Many consider the multinational exercise to be not only important military training but also an instrument of U.S. regional diplomacy.
Despite some uncertainty over the future of next year’s exercise, logistical planning had been ongoing and a bilateral conference is planned for later this month, State Department officials said.
More than 13,000 servicemembers from the U.S., Thailand, South Korea, Japan, Indonesia, Singapore and Malaysia participated in this year’s Cobra Gold, which started as a bilateral drill in 1982. China also participated in humanitarian projects; several other nations sent observers.
“[Cobra Gold] is the jewel in the crown in terms of America’s strategic image in the region,” said Anthony Davis, a Bangkok-based security analyst for IHS-Jane’s. “It’s hugely important in terms of America being viewed as a cooperative and benign military force.”
There would have been no question about holding Cobra Gold in 2015 had the Thai military’s May 22 coup not left Washington with a dilemma.
Immediately after Gen. Prayuth Chan-ocha declared the takeover, the U.S. suspended $10.5 million in foreign assistance and canceled a series of exercises and Thai military officer visits.
The Foreign Assistance Act requires some types of aid to be cut after a coup, though the Obama administration has used leeway in the act’s interpretation to keep some aid intact in Egypt, which also experienced a military takeover.
The U.S. also suspended the International Military Education and Training program, under which the U.S. has trained tens of thousands of Thai officers, according to a June Congressional Research Service report.
The coup’s strongest support comes from affluent and middle-class citizens who viewed the previous government as rife with corruption. It is largely a continuation of the same political dysfunction that came to a head in 2006, when former Prime Minister Thaksin Shinawatra was ousted in a coup.
This time, it was Thaksin’s sister, Yingluck, who was removed from office.
After the latest coup, U.S. officials promptly issued warnings and calls for democratic elections as soon as possible.
“While we value our long friendship with the Thai people, this act will have negative implications for the U.S.-Thai relationship, especially for our relationship with the Thai military,” Secretary of State John Kerry said in May. “We are reviewing our military and other assistance and engagements, consistent with U.S. law.”

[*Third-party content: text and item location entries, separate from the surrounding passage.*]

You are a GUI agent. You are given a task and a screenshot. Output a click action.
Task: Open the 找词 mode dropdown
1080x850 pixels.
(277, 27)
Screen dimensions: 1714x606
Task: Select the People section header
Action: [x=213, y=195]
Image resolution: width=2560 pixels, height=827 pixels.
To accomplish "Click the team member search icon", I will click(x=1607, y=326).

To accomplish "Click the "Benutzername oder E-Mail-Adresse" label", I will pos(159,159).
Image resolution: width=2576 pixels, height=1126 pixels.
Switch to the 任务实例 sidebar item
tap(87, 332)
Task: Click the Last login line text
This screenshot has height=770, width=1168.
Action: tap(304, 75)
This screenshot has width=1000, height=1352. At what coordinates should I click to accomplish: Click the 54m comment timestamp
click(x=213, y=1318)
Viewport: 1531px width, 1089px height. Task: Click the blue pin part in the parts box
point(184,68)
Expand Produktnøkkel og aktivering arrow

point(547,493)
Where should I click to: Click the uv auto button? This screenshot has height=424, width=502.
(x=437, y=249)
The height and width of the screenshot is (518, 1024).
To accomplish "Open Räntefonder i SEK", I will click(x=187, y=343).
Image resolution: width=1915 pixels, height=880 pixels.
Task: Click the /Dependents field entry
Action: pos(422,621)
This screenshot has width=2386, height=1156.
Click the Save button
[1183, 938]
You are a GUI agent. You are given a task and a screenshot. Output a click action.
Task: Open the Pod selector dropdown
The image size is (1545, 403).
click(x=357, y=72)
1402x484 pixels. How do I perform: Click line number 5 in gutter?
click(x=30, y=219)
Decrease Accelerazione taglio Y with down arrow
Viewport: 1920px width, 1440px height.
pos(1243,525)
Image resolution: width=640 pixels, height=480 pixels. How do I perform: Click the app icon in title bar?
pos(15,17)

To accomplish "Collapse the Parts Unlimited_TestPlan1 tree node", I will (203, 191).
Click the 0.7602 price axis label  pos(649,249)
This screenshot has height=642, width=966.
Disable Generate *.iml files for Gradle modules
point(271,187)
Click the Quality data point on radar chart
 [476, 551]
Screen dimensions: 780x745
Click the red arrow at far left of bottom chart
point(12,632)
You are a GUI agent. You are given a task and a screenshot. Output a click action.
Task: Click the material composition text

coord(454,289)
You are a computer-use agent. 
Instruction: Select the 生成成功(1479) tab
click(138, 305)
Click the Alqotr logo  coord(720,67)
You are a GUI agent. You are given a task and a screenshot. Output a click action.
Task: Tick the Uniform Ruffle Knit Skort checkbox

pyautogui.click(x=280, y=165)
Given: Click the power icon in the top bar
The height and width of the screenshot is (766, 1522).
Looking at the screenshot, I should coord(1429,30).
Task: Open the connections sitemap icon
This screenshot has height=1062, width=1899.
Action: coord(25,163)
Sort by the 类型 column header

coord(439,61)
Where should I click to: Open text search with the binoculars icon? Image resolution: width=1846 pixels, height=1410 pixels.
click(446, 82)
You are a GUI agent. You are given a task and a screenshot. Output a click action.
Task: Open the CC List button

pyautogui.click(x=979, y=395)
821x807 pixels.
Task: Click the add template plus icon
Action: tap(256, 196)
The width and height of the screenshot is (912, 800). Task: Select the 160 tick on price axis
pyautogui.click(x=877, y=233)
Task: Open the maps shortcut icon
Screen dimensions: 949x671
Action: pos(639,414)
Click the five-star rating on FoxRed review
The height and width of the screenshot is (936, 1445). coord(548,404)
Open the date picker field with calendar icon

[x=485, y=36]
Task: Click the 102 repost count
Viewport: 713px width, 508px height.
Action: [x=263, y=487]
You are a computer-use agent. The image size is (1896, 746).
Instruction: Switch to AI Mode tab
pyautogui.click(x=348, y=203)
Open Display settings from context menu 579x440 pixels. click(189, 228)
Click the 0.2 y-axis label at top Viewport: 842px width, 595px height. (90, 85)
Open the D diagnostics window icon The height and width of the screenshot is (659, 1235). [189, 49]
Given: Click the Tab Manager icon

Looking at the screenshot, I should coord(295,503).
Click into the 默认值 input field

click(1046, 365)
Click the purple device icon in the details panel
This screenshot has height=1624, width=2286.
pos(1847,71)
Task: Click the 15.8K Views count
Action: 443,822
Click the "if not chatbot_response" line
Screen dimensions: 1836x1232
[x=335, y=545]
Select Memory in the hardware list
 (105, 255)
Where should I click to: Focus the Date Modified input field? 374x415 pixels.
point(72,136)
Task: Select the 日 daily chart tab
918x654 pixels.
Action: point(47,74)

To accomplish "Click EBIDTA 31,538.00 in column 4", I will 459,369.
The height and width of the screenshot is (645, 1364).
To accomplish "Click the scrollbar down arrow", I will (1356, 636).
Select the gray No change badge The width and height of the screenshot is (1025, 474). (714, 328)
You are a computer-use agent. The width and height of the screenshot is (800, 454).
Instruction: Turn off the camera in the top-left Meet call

Elections won’t be held until after October 2015, Prayuth announced in June.
Meanwhile, the Thai military has detained political opponents, restricted media reports and even banned George Orwell’s “1984,” the dystopian story about a thought-controlling dictatorship.
Despite U.S. warnings, most analysts say, the Thai junta isn’t terribly concerned about losing U.S. support. When it came to Cobra Gold, Thailand actually had most of the leverage in the decision, Davis said. Thailand is one of the United States’ oldest and most capable security allies in Asia; it has cooperated extensively in recent years on counterterrorism and disaster relief. Both countries have recently discussed setting up a regional hub in Thailand for humanitarian assistance and relief operations.
“The access that Thailand provides to military facilities, particularly the strategically located and well-equipped Utapao airbase, is considered invaluable to U.S. strategic planners,” the Congressional Research Service report said.
Thailand is also one of the few countries in Southeast Asia that doesn’t have a territorial dispute with China.
Beijing has been discussing expanding its military training with the Thais and possibly expanding it into a multinational exercise of its own, Davis said. Although the U.S. conducts some military training with the Chinese, the two nations remain at odds over their interpretations of international law.
China’s sea and air standoffs with several countries in the region and its declaration of an air-defense identification zone over Japanese-administered islands have left U.S. planners wary of Beijing’s regional ambitions. Those concerns make Cobra Gold that much more important in the eyes of U.S. officials.
“For this thing to go down the tubes would be, frankly, a disaster — and, of course, a disaster that would not be lost on the Chinese,” Davis said.